*CHALLENGES*:
1) Retype the part of the Watt biography starting at "British literary agent" and ending at "commercial literary industry.".
2) Using the Watt biography, answer these questions:
(a) How many children did Watt have?
(b) In what year did Watt move to London?
(c) What firm did Watt create in 1881?

*EXCERPT TO READ*:
▬▬▬
- Born: Alexander Pollock Watt 28 October 1837 Bridgeton, Lanarkshire, Scotland
- Died: 3 November 1914 (aged 76) St. John's Wood, Middlesex, England
- Spouse: ; Roberta Strahan ​ ​(m. 1866; death 1908)​
- Children: 6
- Father: James Watt (book seller)
- Relatives: Alexander Strahan (brother-in-law)

Signature
- Signature of Alexander Pollock Watt (1838–1914)

= Alexander Pollock Watt =

British literary agent (1838–1914)

Alexander Pollock Watt is generally regarded as the first true literary agent.

Watt was born in Glasgow in 1837. While employed by an Edinburgh bookseller, he married publisher Alexander Strahan's sister Roberta in 1866. In 1871 he moved to London to begin working as a reader for Strahan's publishing business. By 1876 he was a partner in the firm, and by 1878 he was an advertising agent selling space in Strahan's various periodicals. Around 1878 he started working with author George MacDonald, a professional relationship that eventually led to Watt advertising himself as both a literary and advertising agent and creating the firm A. P. Watt & Co in 1881.

Over the following decade, Watt had become the leading literary agent in the UK, in the process creating business practices that became the standard for the commercial literary industry.
▬▬▬
*ROWS*:
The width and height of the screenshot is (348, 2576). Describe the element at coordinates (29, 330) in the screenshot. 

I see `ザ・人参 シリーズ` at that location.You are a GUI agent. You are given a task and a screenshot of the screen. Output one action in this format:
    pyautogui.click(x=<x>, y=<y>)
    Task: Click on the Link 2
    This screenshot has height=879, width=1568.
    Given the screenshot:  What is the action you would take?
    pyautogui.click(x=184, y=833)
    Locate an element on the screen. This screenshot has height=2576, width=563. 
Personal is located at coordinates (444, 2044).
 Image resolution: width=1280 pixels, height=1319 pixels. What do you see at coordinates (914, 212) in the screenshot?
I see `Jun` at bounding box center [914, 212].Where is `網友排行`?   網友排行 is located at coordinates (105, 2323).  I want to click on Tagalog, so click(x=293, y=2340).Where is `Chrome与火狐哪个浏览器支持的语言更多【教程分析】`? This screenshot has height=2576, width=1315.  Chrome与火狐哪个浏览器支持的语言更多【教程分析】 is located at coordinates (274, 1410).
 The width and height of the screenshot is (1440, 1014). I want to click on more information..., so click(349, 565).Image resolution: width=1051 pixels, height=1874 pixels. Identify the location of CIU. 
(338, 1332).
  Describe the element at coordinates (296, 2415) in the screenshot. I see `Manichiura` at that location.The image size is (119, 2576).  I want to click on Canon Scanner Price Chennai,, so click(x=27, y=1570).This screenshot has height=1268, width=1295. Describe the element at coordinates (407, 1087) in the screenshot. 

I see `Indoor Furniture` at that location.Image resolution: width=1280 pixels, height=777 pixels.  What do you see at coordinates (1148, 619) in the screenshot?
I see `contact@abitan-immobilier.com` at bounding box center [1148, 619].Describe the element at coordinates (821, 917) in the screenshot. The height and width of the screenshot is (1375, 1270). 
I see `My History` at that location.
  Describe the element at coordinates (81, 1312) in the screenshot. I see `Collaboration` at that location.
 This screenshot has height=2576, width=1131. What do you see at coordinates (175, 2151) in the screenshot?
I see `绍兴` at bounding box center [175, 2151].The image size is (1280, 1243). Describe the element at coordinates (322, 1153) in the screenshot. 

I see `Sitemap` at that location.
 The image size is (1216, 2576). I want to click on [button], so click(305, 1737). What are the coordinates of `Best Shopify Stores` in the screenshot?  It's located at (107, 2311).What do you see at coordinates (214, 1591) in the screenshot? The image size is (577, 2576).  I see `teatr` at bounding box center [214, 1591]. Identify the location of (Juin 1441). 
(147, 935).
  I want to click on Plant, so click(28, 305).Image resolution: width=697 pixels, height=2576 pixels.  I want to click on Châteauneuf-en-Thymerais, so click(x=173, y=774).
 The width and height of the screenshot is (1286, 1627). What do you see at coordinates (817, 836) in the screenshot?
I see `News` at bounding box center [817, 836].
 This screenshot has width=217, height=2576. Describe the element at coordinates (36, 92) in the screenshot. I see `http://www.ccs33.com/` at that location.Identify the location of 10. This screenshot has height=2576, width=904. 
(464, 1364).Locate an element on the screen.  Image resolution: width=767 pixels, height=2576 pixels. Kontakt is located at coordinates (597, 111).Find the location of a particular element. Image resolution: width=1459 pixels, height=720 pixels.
▬▬▬
*RESULTS FOR EACH TASK*:
1)
British literary agent (1838–1914)

Alexander Pollock Watt is generally regarded as the first true literary agent.

Watt was born in Glasgow in 1837. While employed by an Edinburgh bookseller, he married publisher Alexander Strahan's sister Roberta in 1866. In 1871 he moved to London to begin working as a reader for Strahan's publishing business. By 1876 he was a partner in the firm, and by 1878 he was an advertising agent selling space in Strahan's various periodicals. Around 1878 he started working with author George MacDonald, a professional relationship that eventually led to Watt advertising himself as both a literary and advertising agent and creating the firm A. P. Watt & Co in 1881.

Over the following decade, Watt had become the leading literary agent in the UK, in the process creating business practices that became the standard for the commercial literary industry.

2)
(a) 6
(b) 1871
(c) A. P. Watt & Co